- Your task: Please report how many lines below contain "chart", writing nothing except the number.

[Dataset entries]
—————

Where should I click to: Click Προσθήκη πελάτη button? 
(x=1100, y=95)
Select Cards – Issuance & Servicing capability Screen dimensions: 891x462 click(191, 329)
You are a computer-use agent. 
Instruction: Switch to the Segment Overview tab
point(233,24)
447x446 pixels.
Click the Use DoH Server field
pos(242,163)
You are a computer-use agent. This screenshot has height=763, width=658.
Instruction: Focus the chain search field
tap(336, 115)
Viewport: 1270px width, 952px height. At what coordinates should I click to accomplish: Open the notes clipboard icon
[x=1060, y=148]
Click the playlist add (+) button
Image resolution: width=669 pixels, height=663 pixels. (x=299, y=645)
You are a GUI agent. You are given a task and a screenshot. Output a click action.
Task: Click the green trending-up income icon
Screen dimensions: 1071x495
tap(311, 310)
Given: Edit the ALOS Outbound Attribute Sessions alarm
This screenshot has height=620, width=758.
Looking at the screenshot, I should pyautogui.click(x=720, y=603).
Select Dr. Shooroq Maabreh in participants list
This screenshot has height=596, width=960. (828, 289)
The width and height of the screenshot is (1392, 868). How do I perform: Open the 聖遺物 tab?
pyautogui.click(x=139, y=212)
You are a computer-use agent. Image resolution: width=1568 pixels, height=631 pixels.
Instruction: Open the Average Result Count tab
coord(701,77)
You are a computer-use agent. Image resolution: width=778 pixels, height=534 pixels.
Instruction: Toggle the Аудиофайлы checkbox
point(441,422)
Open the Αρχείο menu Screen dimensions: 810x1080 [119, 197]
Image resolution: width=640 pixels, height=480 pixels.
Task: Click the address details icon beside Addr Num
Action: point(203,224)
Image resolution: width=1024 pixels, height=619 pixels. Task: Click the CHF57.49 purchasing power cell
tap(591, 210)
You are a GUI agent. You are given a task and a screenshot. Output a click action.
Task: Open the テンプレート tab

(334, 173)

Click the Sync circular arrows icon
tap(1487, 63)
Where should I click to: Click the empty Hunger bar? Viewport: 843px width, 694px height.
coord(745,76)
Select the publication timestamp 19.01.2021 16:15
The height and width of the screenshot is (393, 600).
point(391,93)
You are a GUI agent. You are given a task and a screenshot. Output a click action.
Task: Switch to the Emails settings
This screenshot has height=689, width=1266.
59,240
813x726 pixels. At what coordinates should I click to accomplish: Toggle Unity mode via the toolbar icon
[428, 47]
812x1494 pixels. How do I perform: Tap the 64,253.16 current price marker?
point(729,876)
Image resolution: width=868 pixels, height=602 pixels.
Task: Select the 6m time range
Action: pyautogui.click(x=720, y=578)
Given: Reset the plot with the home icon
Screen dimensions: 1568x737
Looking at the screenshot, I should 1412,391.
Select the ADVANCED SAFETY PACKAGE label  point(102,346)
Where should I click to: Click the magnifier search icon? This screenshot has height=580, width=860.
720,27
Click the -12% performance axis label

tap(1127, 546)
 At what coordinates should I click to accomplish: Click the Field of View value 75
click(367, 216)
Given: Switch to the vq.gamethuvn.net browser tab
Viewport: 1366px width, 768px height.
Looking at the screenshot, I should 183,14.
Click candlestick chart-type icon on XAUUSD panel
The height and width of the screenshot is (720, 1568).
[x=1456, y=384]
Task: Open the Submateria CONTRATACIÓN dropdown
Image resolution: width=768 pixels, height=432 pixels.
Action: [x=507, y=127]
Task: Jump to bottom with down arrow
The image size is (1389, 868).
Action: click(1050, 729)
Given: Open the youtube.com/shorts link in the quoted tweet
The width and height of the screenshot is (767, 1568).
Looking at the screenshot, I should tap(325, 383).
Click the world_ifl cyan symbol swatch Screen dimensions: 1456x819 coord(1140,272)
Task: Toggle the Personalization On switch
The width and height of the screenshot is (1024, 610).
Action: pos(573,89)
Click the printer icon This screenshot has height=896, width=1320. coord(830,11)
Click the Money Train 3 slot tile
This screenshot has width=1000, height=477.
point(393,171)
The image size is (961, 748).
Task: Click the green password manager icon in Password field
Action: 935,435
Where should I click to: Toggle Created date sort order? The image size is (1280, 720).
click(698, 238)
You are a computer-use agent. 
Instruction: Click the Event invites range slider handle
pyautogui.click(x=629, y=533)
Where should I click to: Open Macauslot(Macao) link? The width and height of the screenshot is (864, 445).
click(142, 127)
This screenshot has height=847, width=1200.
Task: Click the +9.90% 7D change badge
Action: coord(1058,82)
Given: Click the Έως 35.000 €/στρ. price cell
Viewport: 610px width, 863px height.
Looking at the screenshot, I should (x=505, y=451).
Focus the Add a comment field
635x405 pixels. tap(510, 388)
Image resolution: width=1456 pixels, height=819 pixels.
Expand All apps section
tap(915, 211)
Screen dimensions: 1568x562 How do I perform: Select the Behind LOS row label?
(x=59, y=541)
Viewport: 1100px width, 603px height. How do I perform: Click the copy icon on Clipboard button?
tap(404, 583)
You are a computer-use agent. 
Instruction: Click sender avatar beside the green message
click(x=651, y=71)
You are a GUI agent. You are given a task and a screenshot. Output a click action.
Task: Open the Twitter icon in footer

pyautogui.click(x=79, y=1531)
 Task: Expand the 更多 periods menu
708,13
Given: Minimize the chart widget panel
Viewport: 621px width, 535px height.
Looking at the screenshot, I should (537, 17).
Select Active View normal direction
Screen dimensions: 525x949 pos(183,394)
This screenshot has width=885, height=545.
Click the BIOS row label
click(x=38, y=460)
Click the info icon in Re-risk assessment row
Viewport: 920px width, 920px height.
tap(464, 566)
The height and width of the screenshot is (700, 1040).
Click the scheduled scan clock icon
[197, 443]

—————

- Answer for the task: 2